Homework 1: Cliff walking

Due 2/13/2012.

This assignment is to code the Cliff Walking example (Example 6.6) in Sutton and Barto, "Reinforcement Learning, an Introdution", Chapter 6. You should solve the problem using both SARSA and Q-learning. Use e-greedy exploration with epsilon=0.1 (the agent takes a random action 10 percent of the time in order to explore.)

The programming should be done in MATLAB. Students may get access to MATLAB here. Alternatively, students may code in Python (using Numpy). If the student would rather code in a different language, please see Dr Platt.

Students should submit their homework via email to the TA (zihechen@buffalo.edu) in the form of a ZIP file that includes the following:

1. A PDF of a plot of gridworld that illustrates the paths found by q-learning and SARSA. It should look like the diagram in Figure 6.13 in SB.

2. A PDF of a plot of reward per episode for SARSA and q-learning.

3. A text file showing output from a sample run of your code.

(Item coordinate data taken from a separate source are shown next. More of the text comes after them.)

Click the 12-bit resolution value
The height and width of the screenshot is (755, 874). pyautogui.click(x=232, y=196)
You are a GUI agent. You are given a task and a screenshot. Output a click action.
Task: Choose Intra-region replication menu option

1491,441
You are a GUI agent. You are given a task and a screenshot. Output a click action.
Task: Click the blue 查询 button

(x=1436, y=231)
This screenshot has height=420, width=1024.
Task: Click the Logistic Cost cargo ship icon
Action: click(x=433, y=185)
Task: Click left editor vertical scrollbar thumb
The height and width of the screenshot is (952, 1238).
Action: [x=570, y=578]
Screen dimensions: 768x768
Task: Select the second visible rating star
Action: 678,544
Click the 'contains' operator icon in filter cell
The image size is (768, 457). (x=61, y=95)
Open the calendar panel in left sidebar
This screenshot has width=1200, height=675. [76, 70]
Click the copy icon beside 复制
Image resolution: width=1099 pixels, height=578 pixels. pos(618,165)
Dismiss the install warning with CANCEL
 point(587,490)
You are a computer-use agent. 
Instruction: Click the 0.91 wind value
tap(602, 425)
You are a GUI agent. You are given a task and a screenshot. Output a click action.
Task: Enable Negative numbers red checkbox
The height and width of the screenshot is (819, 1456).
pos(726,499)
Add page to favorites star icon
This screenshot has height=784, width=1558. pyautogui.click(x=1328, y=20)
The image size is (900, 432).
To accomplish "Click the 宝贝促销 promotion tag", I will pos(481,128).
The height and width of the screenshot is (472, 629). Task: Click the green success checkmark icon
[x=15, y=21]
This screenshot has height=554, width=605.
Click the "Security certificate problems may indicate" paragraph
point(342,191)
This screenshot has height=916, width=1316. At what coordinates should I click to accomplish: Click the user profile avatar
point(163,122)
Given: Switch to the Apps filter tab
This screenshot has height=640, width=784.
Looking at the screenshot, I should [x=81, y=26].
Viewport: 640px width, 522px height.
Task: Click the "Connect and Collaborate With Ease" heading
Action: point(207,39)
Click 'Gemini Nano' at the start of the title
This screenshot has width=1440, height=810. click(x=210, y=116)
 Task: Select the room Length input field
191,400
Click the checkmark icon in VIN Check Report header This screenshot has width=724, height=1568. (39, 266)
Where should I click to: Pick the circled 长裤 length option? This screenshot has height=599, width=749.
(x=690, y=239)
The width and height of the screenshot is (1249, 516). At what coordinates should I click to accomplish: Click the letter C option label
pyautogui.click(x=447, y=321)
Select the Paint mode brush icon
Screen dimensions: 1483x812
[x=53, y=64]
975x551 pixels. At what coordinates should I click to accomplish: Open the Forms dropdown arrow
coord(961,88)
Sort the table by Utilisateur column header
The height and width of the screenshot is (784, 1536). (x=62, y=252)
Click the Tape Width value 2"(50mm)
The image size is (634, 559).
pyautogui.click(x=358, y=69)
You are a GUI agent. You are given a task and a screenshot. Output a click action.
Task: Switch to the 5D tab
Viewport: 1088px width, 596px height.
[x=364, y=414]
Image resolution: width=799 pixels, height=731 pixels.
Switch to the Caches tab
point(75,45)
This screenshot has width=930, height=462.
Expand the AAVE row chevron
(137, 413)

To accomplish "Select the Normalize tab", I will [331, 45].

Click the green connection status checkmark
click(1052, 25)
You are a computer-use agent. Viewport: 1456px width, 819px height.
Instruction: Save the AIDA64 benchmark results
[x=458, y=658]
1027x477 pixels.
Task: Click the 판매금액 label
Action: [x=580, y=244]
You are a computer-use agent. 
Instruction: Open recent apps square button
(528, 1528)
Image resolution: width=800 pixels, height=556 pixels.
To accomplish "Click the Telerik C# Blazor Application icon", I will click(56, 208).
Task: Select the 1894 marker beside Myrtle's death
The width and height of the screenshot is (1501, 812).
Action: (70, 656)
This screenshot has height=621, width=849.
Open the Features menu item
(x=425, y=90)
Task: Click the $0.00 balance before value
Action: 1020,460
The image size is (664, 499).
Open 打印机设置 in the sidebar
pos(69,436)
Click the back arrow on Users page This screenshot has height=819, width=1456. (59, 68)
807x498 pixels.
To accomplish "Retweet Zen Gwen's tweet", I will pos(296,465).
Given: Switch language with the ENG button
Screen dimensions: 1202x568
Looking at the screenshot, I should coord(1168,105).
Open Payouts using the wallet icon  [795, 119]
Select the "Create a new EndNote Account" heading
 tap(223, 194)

4. A directory containing all source code for your project.

Update

The windly cliffworld section of the online book does not specify a different reward in the goal state compared with the reward in other states. This is because, in principle, it doesn't matter what the reward in the goal state is. The agent gets a -1 reward on each time step prior to reaching the goal state. As a result, the agent should learn to act so as to minimize the time it takes to reach the goal state. If you want, it is acceptable to add an extra positive reward for reaching the goal state. However, this is not necessary.